Methods: We used immunotypic mouse models of BM, which harbor both extracranial and intracranial tumors, to assess the efficacy of single-agent and combination treatments with the selective ERK inhibitor LY3214996 (LY321) and anti-programmed death receptor 1 (PD-1) antibody. We confirmed target inhibition and drug delivery, then examined treatment effects on T-cell responses and the tumor-immune microenvironment using high-parameter flow cytometry, multiplex immunoassays, and T-cell receptor profiling.
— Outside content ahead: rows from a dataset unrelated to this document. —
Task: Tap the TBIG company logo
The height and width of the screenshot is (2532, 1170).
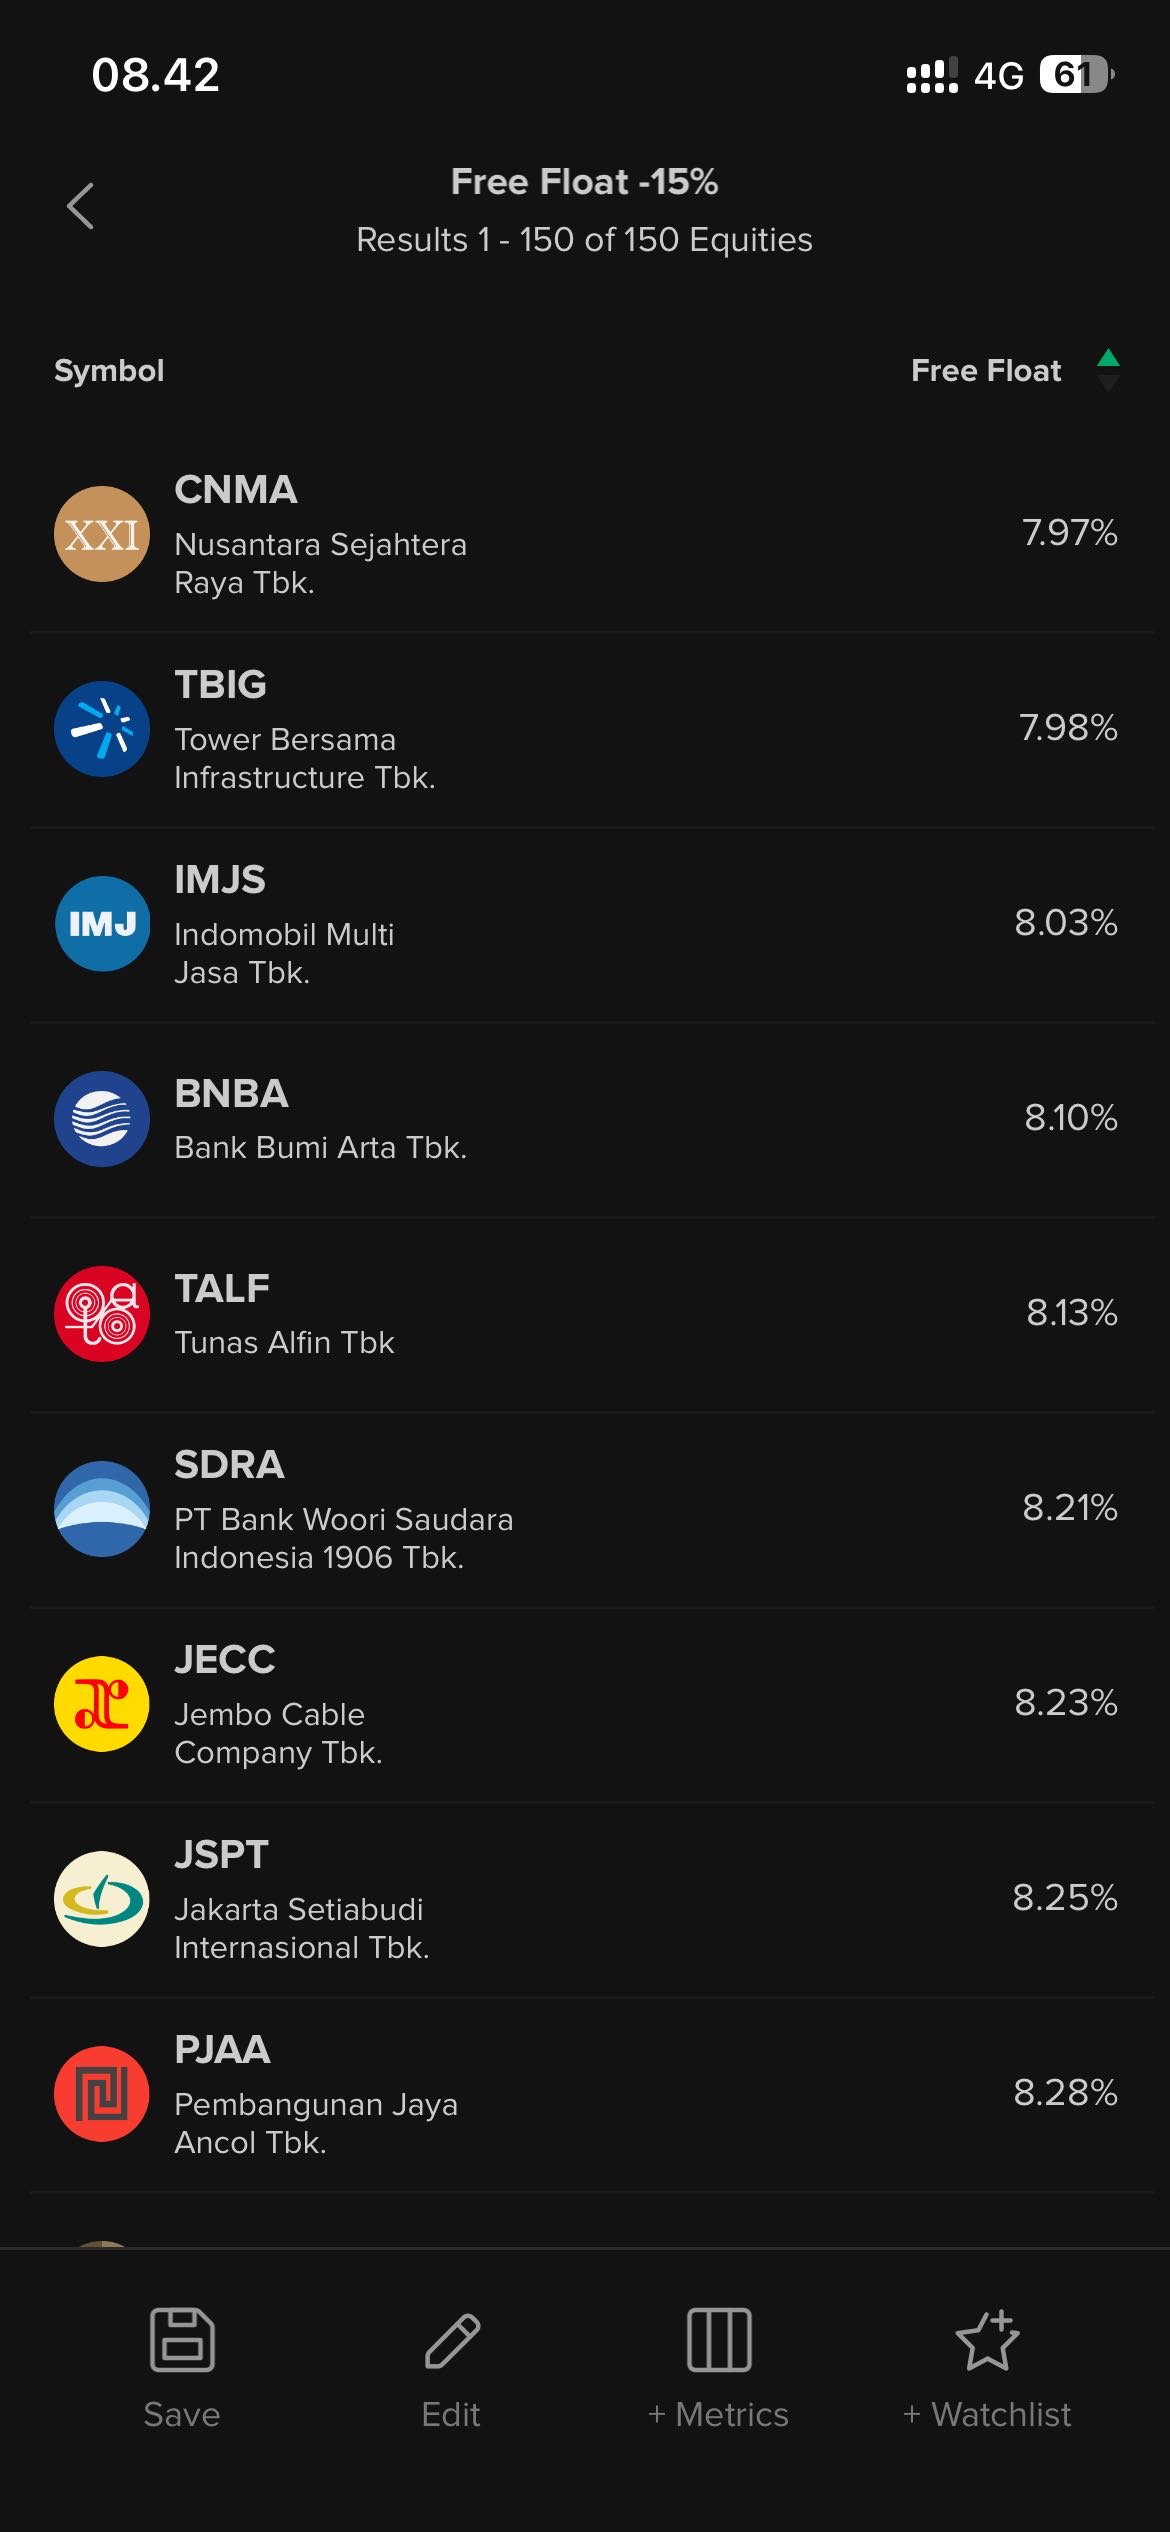Action: 102,729
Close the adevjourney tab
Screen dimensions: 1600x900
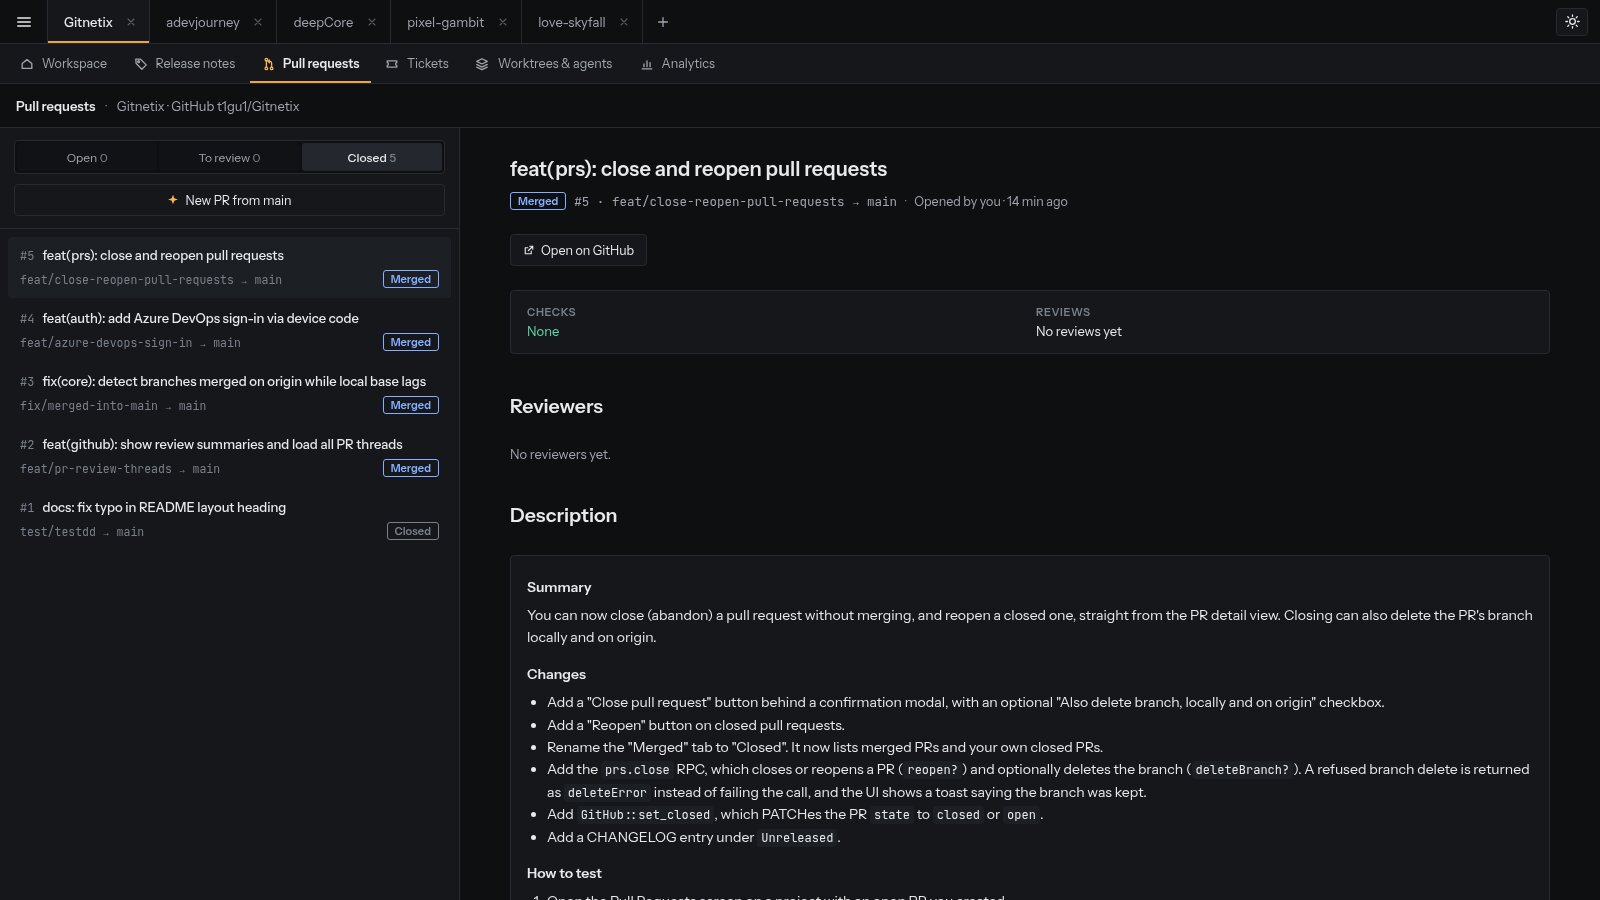(258, 22)
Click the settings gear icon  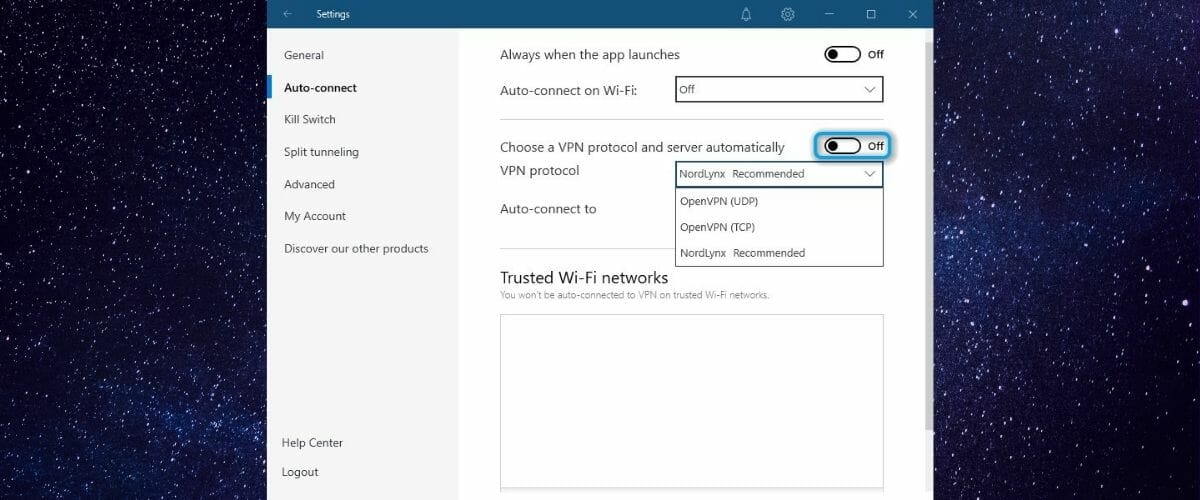coord(788,14)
Results: Dual treatment with LY321 and anti-PD-1 significantly improved overall survival in two BRAFV600E-mutant melanoma models but did not show efficacy in KRAS-mutant lung adenocarcinoma models. Despite LY321’s limited blood-brain barrier (BBB) permeability, the combination therapy increased tumor-infiltrating CD8+ effector T cells, expanded the T-cell receptor repertoire in the extracranial tumor, enriched T-cell clones common to both the periphery and brain, and reduced immunosuppressive cytokines and cell populations within the tumors.
Conclusions: Although LY321 has limited BBB permeability, its combination with anti-PD-1 therapy enhances intracranial disease control by boosting extracranial immune responses. This highlights the contribution of extracranial tumors to the intracranial response to treatment. Combined ERK and PD-1 inhibition represents a promising therapeutic strategy, warranting further investigation in patients with melanoma BM.